Can you make feeding time special cuddle time, and have her snuggle up on the other side of you? It must be hard for her to cope not being the baby anymore, but her behaviour does sound extreme. Do you make the bfs a big deal, or is it just a case of popping a breast out and typing in mumsnet while feeding (I'm guilty)... because the less fuss you make of it the less she will notice.

Also, this will sound weird, but does she want to bf too? My son is that age and not bf anymore, but still puts his hand down my top for comfort... so maybe she needs that contact too?

speshulbroo · 07/02/2012 14:38

no chance of making a big deal of feeding I just pop them out whenever/wherever, sitting, standing, walking, lying! I will endeavor to involve dd she's just so active!
The good news today is that I followed advice from AIBU & found a pre school in a local church who will take 2yo. Dd is now on a waiting list but don't know how long it might be. I didn't realise pre-schools still existed and this seems a very nice environment.
Dh is on rest days now so I'll have some back up over the next few days, he's right on board with boundary setting.
I've decided I'm not ready to stop Bfing just yet so am going to try & work on expressing & supply increase over the next few days.
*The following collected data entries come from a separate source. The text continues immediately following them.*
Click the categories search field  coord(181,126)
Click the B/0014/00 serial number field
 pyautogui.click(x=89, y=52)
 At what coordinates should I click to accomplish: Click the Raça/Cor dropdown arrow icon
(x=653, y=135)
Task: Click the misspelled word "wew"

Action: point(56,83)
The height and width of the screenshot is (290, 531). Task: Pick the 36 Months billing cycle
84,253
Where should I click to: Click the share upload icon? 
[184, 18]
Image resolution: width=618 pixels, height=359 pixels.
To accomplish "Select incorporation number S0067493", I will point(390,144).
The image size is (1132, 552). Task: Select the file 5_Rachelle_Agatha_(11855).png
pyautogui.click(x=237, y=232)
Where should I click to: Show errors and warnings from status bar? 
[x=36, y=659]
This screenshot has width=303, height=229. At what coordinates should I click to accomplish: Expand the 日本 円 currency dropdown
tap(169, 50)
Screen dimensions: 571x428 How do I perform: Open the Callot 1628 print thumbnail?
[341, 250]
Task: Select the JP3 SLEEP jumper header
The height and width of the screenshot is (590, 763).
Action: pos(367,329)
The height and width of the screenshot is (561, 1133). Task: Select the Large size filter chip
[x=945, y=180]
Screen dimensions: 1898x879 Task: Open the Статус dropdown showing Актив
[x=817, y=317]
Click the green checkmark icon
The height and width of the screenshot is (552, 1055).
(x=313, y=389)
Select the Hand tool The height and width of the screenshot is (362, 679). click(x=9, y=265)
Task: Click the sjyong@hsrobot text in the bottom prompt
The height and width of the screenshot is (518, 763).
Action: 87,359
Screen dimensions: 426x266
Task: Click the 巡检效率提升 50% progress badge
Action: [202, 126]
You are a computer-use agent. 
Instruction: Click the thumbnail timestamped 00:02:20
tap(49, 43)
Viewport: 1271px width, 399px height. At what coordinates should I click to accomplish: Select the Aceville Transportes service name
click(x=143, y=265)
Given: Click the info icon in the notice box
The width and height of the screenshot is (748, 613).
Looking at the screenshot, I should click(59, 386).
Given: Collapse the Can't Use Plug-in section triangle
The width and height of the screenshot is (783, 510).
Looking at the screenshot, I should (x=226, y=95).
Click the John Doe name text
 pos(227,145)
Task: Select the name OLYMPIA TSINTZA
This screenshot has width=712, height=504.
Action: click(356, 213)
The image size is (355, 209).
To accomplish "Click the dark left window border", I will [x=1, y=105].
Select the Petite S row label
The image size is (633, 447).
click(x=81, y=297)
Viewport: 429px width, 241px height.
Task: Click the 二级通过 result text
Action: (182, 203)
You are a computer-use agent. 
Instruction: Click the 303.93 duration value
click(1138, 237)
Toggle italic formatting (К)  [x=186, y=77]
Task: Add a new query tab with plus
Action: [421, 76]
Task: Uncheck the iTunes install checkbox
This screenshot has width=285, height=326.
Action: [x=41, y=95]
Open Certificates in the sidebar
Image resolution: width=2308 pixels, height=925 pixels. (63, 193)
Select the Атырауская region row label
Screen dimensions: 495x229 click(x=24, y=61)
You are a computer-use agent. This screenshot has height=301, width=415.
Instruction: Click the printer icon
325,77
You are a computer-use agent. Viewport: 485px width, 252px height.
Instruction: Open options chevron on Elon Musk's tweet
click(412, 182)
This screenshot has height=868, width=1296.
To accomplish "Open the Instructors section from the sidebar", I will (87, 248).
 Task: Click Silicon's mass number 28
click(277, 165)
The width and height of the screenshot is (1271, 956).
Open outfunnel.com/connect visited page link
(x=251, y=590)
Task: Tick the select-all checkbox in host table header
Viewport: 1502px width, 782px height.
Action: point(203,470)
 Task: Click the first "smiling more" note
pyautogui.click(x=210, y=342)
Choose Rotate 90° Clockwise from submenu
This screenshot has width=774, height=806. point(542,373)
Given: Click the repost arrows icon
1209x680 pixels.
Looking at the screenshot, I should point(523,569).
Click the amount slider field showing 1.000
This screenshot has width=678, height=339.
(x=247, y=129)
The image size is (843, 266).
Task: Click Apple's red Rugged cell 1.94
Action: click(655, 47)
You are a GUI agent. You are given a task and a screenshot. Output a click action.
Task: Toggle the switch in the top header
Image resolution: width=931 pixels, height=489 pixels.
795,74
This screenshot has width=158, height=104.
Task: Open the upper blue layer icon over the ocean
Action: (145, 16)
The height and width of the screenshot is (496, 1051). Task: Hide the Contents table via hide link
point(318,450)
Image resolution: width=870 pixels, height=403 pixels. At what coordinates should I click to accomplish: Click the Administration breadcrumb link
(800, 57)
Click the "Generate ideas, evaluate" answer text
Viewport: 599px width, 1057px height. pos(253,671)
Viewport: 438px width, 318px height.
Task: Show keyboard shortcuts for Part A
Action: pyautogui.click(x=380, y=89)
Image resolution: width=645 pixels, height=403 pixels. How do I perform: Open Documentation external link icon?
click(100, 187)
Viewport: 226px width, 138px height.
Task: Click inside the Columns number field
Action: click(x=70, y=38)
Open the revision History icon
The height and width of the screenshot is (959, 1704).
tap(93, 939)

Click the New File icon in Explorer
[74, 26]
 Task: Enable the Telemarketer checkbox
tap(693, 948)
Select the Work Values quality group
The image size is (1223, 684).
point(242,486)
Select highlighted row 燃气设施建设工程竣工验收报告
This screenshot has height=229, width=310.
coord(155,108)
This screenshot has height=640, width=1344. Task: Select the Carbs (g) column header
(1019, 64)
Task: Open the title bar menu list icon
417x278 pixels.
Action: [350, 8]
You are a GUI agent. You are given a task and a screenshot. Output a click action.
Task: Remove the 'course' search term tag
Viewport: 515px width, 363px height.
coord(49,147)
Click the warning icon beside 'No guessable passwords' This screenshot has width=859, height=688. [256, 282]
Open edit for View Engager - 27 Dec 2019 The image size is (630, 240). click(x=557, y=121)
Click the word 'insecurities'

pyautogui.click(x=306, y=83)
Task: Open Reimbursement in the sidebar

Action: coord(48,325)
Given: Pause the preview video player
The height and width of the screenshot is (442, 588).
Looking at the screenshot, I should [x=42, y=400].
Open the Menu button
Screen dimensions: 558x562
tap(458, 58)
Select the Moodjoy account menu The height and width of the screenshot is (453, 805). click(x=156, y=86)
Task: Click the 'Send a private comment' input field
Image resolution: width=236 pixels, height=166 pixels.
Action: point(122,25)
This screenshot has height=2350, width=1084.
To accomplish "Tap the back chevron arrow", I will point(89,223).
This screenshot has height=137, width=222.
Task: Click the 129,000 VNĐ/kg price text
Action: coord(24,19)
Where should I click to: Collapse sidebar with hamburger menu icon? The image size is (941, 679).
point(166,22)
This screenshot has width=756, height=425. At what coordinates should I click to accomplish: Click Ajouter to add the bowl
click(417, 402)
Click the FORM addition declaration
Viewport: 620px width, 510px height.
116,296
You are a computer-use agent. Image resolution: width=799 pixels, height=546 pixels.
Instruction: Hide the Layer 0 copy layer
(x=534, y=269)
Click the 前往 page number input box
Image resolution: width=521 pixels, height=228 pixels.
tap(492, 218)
Coffee: love 'the brothers' they sound so ominous! Glad she's a bit more comfy with them now ;@)

Trustissues: fortunately I can still laugh although it often descends into inappropriate laughter and then out and out hysteria!
Deselby: hi comrade, solidarity! Getting out of the house makes such a difference as long as it's somewhere child friendly. I really struggle with ordinary shopping trips, how do you get on?

OP posts:
June2008 · 07/02/2012 15:16

I was in the same situation this time last year and you so have my sympathies!

One thing that I tried to do every day, just for my own sanity was to have a shower before dh went to work - tbh this was sometimes the last thing I felt like doing when I could have stayed in bed just a little longer but having those ten minutes to myself was precious.

Wrt to the feeding the thing that helped us the most was to make dd1 feel like she wasn't missing out on a cuddle, I always made sure that there was a space next to me, (with a free arm!) for her to cuddle into - sometimes she had to swop sides, but it did seem to make her feel like she wasn't missing out. We also used a portable dvd player right next to us, that she was able to work herself and choose what to watch. (Also ment that I could have mummy tv on if I wanted to! Wink ) Bf was much harder the second time round but I finally gave up after 14 months. Definitely worth it in the end.

And this doesn't help at all, but it will get easier, I promise. Dd2 has just started sleeping - finally, and watching them play together is great.

Do look for the the positive things and remember that you're not the only one going through it!

PS Still hate shopping trips with the two of them and avoid it like the plague if I can !! Grin

OffMeTrolley · 07/02/2012 15:20

The nurseries here have limited places for 2 year olds, I phone them a lot,

thats not really the answer though is it, dumping the kid on someone else. That will just reinforce her sense of rejection

Think of it from her point of view. How would you like it if your OH brought in another woman to live with you and said oh come on, you will just have to get on and love it. Thats just how it seems to her Im sure.